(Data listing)
□ □ □ □ □ □ □
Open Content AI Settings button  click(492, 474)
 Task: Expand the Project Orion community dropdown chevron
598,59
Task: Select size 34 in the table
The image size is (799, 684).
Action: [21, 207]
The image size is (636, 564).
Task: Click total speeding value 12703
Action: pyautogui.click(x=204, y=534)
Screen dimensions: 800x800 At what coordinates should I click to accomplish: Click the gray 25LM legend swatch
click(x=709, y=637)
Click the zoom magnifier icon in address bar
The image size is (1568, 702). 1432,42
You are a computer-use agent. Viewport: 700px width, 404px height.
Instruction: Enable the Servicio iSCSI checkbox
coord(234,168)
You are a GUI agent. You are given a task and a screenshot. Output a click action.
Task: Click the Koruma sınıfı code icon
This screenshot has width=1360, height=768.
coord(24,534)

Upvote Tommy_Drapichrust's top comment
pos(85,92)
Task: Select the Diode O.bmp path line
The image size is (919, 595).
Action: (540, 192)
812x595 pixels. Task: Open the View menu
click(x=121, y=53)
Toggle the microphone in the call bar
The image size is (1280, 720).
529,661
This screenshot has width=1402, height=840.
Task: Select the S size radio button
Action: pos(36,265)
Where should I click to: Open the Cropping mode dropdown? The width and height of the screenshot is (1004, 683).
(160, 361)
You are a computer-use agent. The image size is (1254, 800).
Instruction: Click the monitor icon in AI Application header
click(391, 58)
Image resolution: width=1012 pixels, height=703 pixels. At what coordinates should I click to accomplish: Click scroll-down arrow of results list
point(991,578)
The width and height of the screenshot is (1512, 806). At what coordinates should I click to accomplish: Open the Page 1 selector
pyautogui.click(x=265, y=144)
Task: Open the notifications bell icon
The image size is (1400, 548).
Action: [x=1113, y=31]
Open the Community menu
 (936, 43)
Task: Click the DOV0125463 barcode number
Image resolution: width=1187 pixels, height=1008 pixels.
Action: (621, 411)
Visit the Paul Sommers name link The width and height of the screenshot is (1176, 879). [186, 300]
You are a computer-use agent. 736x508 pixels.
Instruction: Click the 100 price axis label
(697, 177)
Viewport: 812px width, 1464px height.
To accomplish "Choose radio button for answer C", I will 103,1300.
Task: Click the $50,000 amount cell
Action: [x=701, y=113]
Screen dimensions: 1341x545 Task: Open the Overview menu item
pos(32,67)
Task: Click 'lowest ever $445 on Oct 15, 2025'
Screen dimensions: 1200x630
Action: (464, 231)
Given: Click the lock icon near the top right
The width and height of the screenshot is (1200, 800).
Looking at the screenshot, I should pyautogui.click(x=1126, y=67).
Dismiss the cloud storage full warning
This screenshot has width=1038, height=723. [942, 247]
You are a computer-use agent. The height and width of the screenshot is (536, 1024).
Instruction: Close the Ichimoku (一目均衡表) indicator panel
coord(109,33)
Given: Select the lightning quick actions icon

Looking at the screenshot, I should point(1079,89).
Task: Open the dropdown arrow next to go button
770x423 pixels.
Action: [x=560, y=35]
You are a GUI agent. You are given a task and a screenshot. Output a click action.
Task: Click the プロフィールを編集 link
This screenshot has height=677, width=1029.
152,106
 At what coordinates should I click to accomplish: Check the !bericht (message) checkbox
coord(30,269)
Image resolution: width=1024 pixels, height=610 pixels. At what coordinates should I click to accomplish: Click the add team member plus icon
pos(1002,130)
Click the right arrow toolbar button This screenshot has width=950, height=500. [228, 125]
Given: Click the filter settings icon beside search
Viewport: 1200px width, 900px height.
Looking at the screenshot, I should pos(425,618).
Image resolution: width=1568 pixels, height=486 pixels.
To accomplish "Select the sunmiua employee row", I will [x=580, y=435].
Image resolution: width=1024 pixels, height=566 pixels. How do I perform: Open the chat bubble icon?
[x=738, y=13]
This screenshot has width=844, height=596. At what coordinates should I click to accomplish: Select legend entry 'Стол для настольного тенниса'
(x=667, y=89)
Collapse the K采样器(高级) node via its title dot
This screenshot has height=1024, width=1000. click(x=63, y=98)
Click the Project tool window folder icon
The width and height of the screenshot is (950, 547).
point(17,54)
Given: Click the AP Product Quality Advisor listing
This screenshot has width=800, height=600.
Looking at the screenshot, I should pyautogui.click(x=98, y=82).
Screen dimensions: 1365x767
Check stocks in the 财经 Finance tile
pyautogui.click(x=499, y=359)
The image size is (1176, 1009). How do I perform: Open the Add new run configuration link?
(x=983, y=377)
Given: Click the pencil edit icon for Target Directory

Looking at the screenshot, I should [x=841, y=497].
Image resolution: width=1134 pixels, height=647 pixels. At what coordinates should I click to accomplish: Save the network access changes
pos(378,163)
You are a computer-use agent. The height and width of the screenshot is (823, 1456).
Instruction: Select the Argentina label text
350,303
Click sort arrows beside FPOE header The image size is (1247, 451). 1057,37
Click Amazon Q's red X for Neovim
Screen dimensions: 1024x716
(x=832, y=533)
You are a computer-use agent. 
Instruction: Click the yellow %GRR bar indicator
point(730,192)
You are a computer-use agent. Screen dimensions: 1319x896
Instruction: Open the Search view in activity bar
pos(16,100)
□ □ □ □ □ □ □
• **AIM OF THE EXERCISE**: Rewrite the material from the line with "You are a computer-use agent. 736x508 pixels." to the line with "Looking at the screenshot, I should pos(425,618).", putting "Goal" wherever "Instruction" appears and leaving everything else unchanged.

• **FINAL ANSWER**:
You are a computer-use agent. 736x508 pixels.
Goal: Click the 100 price axis label
(697, 177)
Viewport: 812px width, 1464px height.
To accomplish "Choose radio button for answer C", I will 103,1300.
Task: Click the $50,000 amount cell
Action: [x=701, y=113]
Screen dimensions: 1341x545 Task: Open the Overview menu item
pos(32,67)
Task: Click 'lowest ever $445 on Oct 15, 2025'
Screen dimensions: 1200x630
Action: (464, 231)
Given: Click the lock icon near the top right
The width and height of the screenshot is (1200, 800).
Looking at the screenshot, I should pyautogui.click(x=1126, y=67).
Dismiss the cloud storage full warning
This screenshot has width=1038, height=723. [942, 247]
You are a computer-use agent. The height and width of the screenshot is (536, 1024).
Goal: Close the Ichimoku (一目均衡表) indicator panel
coord(109,33)
Given: Select the lightning quick actions icon

Looking at the screenshot, I should point(1079,89).
Task: Open the dropdown arrow next to go button
770x423 pixels.
Action: [x=560, y=35]
You are a GUI agent. You are given a task and a screenshot. Output a click action.
Task: Click the プロフィールを編集 link
This screenshot has height=677, width=1029.
152,106
 At what coordinates should I click to accomplish: Check the !bericht (message) checkbox
coord(30,269)
Image resolution: width=1024 pixels, height=610 pixels. At what coordinates should I click to accomplish: Click the add team member plus icon
pos(1002,130)
Click the right arrow toolbar button This screenshot has width=950, height=500. [228, 125]
Given: Click the filter settings icon beside search
Viewport: 1200px width, 900px height.
Looking at the screenshot, I should pos(425,618).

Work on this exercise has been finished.